> [Consigne 1]: Pouvez-vous restituer sous forme de liste numérotée les lignes des enregistrements, en commençant par celle qui contient « Where should I click to: Click » et en terminant par celle qui contient « click(56, 64) », sans les lignes vides ?

> [Extrait]:
- - -
Comme nous vous l’annoncions le 4 février dernier, Stéphane Beaujean, le directeur artistique du FIBD quitte son poste, officiellement à partir du 15 mai prochain.
On sait désormais que c’est pour prendre la direction éditoriale des éditions Dupuis, succédant ainsi à Sergio Honorez qui, après 13 ans à ce poste auprès de l’éditeur de Marcinelle, reste dans le groupe Média-Participations pour prendre en charge le développement audiovisuel de Belvision, le mythique studio d’animation bruxellois, aux côtés de Raphaele Ingberg. Producteur notamment de Yakari, Belvision est un des bras armés de l’audiovisuel dans le groupe et l’arrivée de Sergio Honorez à ce poste -lui qui était issu du monde de l’audiovisuel- consistera à créer des contenus originaux issus des univers du groupe.
Ce jeu de chaises musicales voit donc l’arrivée chez Dupuis du « wonder boy » de la programmation artistique du FIBD. Journaliste, libraire et éditeur (il avait lancé le magazine KaBoom), Stéphane Beaujean avait intégré l’équipe de Benoît Mouchart en 2013 comme conseiller stratégique et artistique puis, après le départ de Mouchart pour Casterman, pleinement comme directeur artistique à partir de 2016.
Une programmation exemplaire
Il a su donner à la programmation du FIBD une stature et une ampleur jamais atteinte jusqu’alors. Disons-le tout net : il a sauvé la peau du festival. Alors que la position de L’Association du FIBD et la gouvernance de 9eArt+ étaient contestées suite à un conflit très dur avec la Cité de la BD qui aboutit à l’éviction de son Directeur général Gilles Ciment, il avait dû affronter à son arrivée une énorme polémique suite à l’absence de femmes nominées au Grand Prix d’Angoulême et à une remise des prix qui avait tourné à la tartufferie (voir notre dossier Angoulême). Le FIBD faisait suite aussi à la houleuse année 2015 marquée par l’assassinat en janvier de la rédaction de Charlie Hebdo.
- - -
> [Données de l'exercice]:
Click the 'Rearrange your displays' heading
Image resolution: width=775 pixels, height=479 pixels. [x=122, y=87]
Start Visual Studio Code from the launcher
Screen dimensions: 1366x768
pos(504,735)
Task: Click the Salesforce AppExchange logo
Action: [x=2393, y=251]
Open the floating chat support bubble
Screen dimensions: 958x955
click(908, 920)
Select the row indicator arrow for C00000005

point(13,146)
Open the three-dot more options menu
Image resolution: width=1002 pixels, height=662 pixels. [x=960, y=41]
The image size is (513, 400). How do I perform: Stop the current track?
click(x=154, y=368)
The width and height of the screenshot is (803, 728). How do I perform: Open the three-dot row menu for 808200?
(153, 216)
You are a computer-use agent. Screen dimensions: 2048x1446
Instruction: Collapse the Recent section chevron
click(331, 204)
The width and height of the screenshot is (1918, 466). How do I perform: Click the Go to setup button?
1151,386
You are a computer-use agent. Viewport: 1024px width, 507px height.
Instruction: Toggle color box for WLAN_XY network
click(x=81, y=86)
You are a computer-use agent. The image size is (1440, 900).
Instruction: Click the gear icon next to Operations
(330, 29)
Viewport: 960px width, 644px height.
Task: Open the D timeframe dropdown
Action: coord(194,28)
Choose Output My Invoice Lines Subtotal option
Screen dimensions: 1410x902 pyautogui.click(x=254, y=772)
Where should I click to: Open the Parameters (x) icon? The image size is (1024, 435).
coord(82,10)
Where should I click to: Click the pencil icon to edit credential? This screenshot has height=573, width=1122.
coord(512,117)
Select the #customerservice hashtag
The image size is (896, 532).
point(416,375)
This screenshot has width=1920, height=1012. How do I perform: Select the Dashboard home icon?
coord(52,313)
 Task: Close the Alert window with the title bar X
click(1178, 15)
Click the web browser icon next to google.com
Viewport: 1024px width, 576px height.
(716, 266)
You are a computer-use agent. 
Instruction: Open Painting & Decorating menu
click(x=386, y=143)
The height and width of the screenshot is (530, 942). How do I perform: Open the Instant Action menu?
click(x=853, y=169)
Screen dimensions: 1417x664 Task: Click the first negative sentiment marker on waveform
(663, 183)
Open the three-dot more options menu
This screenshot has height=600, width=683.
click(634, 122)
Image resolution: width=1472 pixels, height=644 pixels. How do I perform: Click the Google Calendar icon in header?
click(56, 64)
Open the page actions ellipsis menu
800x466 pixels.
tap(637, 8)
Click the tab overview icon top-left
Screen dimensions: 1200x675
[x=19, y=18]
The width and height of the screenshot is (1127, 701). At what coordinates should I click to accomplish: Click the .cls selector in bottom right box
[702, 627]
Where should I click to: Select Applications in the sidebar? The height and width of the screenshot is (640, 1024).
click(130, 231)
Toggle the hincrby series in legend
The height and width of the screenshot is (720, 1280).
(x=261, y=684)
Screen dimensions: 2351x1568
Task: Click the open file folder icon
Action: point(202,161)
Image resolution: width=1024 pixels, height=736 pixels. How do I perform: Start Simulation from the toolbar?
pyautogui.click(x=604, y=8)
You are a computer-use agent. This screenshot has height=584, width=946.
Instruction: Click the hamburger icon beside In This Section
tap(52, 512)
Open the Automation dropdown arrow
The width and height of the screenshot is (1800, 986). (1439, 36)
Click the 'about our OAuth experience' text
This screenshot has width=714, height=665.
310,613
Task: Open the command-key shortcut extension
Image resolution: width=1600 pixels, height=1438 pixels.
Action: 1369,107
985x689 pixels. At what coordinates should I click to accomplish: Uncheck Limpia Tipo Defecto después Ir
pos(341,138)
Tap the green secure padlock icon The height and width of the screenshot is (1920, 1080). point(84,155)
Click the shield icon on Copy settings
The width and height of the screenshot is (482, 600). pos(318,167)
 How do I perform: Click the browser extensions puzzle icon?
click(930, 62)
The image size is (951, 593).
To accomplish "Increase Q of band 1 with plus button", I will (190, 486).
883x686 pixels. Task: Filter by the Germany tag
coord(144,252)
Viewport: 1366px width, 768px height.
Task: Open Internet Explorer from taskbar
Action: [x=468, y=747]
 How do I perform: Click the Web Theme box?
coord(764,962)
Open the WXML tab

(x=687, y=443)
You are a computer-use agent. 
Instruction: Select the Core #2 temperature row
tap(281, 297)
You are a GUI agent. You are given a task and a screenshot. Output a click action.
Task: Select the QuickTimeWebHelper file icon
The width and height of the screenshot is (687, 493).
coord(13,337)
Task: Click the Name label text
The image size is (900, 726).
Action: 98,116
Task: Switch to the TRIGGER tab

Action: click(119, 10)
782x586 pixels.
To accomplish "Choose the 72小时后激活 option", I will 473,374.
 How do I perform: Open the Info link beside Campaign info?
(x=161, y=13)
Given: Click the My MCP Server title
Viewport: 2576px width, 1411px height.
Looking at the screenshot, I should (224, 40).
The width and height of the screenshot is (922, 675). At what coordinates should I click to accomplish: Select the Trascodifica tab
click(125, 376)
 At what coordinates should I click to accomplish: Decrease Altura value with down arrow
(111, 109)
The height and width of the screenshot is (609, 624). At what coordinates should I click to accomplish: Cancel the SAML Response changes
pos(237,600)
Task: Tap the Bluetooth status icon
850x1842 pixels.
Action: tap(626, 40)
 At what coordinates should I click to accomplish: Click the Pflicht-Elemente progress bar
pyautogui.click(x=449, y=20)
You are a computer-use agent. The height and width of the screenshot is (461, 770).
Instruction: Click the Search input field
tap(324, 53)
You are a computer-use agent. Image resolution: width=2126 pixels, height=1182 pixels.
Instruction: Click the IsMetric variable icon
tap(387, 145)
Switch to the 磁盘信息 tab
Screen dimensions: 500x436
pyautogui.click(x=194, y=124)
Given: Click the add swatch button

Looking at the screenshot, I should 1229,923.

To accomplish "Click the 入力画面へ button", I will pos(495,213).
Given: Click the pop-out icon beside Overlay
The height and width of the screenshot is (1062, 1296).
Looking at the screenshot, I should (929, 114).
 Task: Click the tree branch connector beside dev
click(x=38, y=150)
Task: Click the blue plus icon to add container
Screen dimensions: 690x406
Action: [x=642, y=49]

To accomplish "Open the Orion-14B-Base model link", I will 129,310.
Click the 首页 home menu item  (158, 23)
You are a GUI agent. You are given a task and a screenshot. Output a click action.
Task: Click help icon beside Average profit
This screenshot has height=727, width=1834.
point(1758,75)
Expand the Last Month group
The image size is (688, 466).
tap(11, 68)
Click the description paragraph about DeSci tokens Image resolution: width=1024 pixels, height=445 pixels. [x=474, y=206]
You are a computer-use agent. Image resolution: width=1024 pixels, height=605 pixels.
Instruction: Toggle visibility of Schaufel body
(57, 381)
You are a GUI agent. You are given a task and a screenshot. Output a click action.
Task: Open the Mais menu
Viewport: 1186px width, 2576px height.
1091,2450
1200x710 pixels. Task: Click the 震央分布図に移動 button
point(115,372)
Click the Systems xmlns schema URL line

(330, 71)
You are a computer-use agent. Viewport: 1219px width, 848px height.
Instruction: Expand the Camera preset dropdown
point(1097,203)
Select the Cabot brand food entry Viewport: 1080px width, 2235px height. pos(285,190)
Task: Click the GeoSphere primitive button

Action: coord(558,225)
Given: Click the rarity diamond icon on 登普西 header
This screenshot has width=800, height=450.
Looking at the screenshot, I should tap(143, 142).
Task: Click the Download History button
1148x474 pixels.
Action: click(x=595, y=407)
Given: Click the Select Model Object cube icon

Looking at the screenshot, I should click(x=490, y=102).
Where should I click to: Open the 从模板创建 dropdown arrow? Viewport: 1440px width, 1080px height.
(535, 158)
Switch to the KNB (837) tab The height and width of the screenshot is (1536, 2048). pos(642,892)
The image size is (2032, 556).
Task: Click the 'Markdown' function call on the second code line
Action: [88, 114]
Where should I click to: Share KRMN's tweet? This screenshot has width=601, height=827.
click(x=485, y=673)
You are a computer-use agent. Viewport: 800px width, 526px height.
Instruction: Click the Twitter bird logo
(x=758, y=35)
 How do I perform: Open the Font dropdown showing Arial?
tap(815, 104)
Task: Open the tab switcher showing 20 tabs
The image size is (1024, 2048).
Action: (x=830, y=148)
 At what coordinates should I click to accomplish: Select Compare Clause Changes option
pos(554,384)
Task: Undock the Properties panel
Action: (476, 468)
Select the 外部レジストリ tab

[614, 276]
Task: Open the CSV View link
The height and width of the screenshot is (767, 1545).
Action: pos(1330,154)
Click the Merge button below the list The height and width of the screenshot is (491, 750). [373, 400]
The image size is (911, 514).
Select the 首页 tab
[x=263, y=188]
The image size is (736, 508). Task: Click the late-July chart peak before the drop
- - -
> [Consigne 2]:
D'après l'extrait, répondez à ces questions :
(a) À partir de quelle date Stéphane Beaujean quitte-t-il officiellement son poste au FIBD ?
(b) Quel magazine avait-il lancé ?
(c) Quel événement a marqué le mois de janvier 2015 ?

> [Corrigé rédigé 1]:
1. Where should I click to: Click the pencil icon to edit credential? This screenshot has height=573, width=1122.
2. coord(512,117)
3. Select the #customerservice hashtag
4. The image size is (896, 532).
5. point(416,375)
6. This screenshot has width=1920, height=1012. How do I perform: Select the Dashboard home icon?
7. coord(52,313)
8.  Task: Close the Alert window with the title bar X
9. click(1178, 15)
10. Click the web browser icon next to google.com
11. Viewport: 1024px width, 576px height.
12. (716, 266)
13. You are a computer-use agent. 
14. Instruction: Open Painting & Decorating menu
15. click(x=386, y=143)
16. The height and width of the screenshot is (530, 942). How do I perform: Open the Instant Action menu?
17. click(x=853, y=169)
18. Screen dimensions: 1417x664 Task: Click the first negative sentiment marker on waveform
19. (663, 183)
20. Open the three-dot more options menu
21. This screenshot has height=600, width=683.
22. click(634, 122)
23. Image resolution: width=1472 pixels, height=644 pixels. How do I perform: Click the Google Calendar icon in header?
24. click(56, 64)

> [Corrigé rédigé 2]:
(a) À partir du 15 mai.
(b) Le magazine KaBoom.
(c) L'assassinat de la rédaction de Charlie Hebdo.